BEGIN DATA EXTRACTS

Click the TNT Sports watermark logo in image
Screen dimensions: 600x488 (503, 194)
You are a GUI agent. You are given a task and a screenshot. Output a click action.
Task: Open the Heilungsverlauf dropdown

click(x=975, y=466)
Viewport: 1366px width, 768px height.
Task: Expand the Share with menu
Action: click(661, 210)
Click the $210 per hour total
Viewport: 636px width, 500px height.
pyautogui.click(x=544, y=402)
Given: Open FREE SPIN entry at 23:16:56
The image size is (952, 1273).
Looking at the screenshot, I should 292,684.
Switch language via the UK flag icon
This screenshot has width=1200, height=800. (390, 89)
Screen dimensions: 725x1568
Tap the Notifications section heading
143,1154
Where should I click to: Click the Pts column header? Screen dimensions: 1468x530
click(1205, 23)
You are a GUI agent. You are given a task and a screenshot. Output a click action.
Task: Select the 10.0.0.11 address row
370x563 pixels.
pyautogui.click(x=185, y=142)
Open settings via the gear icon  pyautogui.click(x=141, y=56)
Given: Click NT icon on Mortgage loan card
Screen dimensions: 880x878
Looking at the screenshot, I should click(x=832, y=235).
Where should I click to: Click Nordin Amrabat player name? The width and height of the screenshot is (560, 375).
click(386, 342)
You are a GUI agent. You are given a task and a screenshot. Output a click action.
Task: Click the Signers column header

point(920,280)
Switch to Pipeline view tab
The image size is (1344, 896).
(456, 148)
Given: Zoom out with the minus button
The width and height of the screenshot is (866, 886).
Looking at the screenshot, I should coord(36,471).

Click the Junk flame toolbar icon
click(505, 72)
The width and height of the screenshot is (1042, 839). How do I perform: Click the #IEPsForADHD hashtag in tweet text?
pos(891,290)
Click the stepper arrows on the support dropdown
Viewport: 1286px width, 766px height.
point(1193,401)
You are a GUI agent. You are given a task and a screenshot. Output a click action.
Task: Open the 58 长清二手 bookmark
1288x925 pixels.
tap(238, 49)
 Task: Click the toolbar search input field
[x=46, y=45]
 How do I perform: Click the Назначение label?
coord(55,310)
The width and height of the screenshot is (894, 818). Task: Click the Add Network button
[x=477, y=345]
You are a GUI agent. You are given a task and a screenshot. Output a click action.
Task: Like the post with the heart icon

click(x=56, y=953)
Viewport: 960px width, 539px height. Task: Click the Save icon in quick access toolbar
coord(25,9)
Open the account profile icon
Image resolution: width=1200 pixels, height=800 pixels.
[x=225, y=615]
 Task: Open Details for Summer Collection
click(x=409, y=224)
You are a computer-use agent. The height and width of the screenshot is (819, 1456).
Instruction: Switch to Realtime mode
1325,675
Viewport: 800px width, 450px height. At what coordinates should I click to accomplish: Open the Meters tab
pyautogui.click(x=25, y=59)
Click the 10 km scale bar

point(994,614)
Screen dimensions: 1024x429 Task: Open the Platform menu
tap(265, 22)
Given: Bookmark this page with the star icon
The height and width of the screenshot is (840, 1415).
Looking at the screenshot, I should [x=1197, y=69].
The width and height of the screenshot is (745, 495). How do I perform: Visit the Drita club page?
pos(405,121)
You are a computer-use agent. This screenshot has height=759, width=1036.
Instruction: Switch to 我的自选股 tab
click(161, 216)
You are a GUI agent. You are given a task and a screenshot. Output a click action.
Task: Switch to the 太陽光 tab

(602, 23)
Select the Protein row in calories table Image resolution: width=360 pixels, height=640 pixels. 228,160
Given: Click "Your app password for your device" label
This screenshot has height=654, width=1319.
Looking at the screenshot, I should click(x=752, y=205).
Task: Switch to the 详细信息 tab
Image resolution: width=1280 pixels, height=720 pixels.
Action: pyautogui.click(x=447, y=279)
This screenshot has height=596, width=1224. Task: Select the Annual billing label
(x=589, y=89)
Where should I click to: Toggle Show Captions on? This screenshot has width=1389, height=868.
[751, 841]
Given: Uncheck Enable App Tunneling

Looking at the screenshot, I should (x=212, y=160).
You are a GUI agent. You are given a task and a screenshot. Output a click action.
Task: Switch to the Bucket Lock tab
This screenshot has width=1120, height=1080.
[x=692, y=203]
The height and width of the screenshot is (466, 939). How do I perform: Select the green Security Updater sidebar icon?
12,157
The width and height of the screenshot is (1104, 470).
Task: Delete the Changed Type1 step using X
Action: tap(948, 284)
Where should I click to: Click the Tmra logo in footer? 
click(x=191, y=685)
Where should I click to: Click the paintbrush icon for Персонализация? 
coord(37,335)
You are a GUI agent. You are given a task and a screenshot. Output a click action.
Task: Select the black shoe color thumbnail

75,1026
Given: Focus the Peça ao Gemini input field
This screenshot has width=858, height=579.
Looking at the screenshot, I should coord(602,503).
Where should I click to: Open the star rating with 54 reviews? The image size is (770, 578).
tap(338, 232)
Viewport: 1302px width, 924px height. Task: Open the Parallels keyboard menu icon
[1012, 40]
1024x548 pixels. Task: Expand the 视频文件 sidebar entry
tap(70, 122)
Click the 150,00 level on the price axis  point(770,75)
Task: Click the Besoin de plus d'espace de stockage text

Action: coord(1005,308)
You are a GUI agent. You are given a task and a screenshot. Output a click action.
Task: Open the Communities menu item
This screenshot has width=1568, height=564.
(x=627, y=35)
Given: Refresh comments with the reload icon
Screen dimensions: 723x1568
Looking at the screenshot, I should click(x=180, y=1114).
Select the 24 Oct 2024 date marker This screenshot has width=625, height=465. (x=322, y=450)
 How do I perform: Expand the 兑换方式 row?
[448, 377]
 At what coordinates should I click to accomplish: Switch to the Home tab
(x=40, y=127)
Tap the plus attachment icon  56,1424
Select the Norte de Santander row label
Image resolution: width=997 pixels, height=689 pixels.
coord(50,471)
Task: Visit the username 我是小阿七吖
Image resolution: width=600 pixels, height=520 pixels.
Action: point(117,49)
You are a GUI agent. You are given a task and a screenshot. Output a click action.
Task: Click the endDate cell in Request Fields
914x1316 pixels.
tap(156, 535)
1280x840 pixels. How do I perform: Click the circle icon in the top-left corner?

END DATA EXTRACTS

→ REQUIRED ACTION: Your task is to copy every line in the entries that holds the string "computer".

→ SOLUTION:
You are a computer-use agent. The height and width of the screenshot is (819, 1456).
You are a computer-use agent. This screenshot has height=759, width=1036.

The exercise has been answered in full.